• _EXERCISE BRIEF_: Could you print every line from the first one of the records below through the line containing "Task: Click arrow icon beside Utica Comets", with both included and nothing else?
Start of DATASET RECORDS
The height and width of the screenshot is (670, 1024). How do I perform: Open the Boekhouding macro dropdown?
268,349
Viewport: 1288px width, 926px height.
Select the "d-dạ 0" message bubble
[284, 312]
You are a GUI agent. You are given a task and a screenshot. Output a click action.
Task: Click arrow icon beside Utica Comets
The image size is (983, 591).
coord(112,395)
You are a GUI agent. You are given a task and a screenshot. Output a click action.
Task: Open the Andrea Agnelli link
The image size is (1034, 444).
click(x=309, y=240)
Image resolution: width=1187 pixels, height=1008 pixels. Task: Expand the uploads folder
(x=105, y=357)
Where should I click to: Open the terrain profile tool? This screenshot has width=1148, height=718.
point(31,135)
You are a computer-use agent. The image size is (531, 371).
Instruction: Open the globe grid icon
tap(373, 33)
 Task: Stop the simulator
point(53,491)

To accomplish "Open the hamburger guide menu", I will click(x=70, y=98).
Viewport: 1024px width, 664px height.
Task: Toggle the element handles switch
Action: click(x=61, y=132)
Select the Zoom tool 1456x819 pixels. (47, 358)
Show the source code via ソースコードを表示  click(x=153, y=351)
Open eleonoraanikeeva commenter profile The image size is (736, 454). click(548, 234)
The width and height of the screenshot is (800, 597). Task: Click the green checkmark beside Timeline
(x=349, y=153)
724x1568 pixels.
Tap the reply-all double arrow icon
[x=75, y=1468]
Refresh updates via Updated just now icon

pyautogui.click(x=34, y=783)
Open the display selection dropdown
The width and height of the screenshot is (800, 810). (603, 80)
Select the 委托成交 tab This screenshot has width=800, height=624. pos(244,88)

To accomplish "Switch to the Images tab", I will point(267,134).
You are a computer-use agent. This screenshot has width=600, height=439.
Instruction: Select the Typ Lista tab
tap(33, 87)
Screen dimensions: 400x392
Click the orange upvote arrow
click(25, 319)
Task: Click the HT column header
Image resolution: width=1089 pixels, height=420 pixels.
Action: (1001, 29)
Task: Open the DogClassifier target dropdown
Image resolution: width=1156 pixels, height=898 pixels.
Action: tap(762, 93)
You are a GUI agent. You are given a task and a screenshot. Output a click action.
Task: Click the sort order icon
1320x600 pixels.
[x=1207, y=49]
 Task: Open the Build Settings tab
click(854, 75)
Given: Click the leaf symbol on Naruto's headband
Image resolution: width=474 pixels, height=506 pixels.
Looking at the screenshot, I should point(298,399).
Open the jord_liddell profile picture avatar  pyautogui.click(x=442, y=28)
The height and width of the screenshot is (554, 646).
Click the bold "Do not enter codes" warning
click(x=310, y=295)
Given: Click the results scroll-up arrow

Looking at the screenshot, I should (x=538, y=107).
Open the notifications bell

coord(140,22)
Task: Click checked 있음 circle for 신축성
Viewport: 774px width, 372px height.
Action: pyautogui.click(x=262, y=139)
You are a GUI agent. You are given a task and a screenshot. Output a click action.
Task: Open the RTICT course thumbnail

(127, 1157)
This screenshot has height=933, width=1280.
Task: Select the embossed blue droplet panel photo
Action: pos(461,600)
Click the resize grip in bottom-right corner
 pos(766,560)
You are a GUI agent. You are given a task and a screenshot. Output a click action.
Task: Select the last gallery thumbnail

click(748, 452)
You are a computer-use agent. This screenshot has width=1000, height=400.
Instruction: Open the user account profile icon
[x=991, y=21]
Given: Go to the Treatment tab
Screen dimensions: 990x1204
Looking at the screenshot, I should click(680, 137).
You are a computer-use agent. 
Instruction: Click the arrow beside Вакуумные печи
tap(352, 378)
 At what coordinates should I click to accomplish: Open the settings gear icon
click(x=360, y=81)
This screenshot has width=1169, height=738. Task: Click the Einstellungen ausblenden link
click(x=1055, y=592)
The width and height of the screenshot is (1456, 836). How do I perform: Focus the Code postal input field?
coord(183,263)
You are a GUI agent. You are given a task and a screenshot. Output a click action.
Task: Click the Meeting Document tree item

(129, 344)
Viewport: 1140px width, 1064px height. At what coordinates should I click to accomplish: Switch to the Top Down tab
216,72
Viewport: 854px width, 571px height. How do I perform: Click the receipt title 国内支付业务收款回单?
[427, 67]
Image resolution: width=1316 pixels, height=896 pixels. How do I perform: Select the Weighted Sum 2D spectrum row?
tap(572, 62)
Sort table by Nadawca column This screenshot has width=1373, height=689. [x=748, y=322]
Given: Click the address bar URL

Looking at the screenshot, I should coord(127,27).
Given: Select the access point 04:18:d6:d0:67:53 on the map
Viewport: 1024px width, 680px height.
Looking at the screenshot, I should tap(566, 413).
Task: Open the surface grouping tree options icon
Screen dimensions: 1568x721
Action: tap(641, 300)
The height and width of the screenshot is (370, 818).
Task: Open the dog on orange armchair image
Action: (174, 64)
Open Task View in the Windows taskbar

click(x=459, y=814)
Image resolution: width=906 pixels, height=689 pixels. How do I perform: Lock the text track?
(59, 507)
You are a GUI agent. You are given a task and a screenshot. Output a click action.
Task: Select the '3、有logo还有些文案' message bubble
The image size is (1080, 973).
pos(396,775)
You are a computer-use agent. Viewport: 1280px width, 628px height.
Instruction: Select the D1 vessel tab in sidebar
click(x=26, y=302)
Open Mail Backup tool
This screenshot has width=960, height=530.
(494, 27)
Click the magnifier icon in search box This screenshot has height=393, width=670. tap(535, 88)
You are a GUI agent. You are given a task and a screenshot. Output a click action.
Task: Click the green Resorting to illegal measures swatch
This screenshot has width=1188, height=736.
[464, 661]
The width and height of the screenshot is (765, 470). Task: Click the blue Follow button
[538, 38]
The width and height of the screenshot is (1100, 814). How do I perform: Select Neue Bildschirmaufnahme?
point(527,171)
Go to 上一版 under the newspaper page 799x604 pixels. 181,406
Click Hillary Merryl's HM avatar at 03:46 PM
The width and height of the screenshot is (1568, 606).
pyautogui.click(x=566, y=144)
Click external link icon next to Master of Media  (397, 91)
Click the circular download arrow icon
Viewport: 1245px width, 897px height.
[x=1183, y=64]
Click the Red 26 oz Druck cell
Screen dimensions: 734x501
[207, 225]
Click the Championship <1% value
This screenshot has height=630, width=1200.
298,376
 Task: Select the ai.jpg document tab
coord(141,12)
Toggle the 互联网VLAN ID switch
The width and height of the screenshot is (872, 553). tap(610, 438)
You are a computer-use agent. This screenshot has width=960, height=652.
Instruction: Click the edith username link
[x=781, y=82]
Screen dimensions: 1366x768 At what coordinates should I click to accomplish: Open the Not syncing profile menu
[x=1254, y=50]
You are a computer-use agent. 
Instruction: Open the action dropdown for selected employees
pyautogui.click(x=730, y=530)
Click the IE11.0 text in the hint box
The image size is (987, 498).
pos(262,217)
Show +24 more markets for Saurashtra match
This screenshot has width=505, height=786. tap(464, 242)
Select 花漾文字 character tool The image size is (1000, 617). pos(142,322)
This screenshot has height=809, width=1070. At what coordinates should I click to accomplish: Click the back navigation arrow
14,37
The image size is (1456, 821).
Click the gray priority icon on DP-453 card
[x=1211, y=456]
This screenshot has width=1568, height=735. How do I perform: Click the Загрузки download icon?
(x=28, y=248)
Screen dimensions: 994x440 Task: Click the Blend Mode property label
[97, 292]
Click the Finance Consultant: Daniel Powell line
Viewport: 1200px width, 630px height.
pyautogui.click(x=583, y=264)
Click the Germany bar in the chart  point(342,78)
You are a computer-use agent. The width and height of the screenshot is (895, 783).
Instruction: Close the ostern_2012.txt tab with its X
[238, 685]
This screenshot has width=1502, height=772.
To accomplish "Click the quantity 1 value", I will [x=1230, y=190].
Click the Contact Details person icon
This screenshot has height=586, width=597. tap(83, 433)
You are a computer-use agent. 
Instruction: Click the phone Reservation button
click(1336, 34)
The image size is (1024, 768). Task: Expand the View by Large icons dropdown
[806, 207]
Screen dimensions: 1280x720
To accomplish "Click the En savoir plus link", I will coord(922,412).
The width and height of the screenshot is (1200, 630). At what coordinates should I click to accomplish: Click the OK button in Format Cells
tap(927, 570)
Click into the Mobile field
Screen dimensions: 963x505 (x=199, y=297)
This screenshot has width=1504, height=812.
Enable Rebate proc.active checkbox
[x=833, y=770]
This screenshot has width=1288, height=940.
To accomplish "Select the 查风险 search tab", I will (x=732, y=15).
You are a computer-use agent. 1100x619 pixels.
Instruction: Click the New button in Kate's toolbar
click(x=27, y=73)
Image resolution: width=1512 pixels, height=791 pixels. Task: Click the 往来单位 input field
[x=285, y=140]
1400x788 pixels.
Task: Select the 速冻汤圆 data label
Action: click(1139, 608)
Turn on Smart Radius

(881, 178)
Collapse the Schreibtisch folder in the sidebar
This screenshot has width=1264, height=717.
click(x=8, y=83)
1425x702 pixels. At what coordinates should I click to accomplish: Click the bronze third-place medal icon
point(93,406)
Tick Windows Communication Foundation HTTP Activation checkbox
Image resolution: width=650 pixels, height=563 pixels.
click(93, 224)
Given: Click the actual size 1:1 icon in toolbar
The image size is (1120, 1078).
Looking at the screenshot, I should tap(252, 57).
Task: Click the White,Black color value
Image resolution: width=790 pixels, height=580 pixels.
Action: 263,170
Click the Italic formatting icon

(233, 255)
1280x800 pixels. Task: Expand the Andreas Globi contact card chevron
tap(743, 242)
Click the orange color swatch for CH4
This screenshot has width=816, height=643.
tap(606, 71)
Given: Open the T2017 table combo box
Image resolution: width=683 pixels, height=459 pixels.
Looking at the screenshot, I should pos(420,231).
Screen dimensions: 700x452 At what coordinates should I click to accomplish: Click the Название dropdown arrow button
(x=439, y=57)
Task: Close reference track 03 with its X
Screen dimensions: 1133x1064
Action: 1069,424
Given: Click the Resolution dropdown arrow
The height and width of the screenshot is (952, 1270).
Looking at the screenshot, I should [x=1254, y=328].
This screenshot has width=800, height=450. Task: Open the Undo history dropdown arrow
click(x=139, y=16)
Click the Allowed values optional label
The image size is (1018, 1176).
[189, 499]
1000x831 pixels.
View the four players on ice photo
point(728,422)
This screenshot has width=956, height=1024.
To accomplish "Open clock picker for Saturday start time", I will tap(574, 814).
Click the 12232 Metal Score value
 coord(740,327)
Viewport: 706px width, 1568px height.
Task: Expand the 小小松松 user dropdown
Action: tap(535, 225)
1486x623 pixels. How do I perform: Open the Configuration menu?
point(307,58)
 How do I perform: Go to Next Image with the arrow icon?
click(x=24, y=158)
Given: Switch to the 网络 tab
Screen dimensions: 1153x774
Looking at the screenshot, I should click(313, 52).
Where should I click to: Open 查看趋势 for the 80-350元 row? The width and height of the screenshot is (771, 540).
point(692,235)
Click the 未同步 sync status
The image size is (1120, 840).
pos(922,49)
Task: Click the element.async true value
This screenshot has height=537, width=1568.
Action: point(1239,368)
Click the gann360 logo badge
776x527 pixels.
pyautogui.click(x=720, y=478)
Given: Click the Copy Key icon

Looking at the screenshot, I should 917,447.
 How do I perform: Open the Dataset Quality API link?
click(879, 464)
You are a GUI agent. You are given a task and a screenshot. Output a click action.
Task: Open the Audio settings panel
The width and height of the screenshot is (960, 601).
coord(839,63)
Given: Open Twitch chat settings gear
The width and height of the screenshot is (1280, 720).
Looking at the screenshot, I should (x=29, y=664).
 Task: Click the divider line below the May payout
End of DATASET RECORDS
• _ANSWER BELOW_:
The height and width of the screenshot is (670, 1024). How do I perform: Open the Boekhouding macro dropdown?
268,349
Viewport: 1288px width, 926px height.
Select the "d-dạ 0" message bubble
[284, 312]
You are a GUI agent. You are given a task and a screenshot. Output a click action.
Task: Click arrow icon beside Utica Comets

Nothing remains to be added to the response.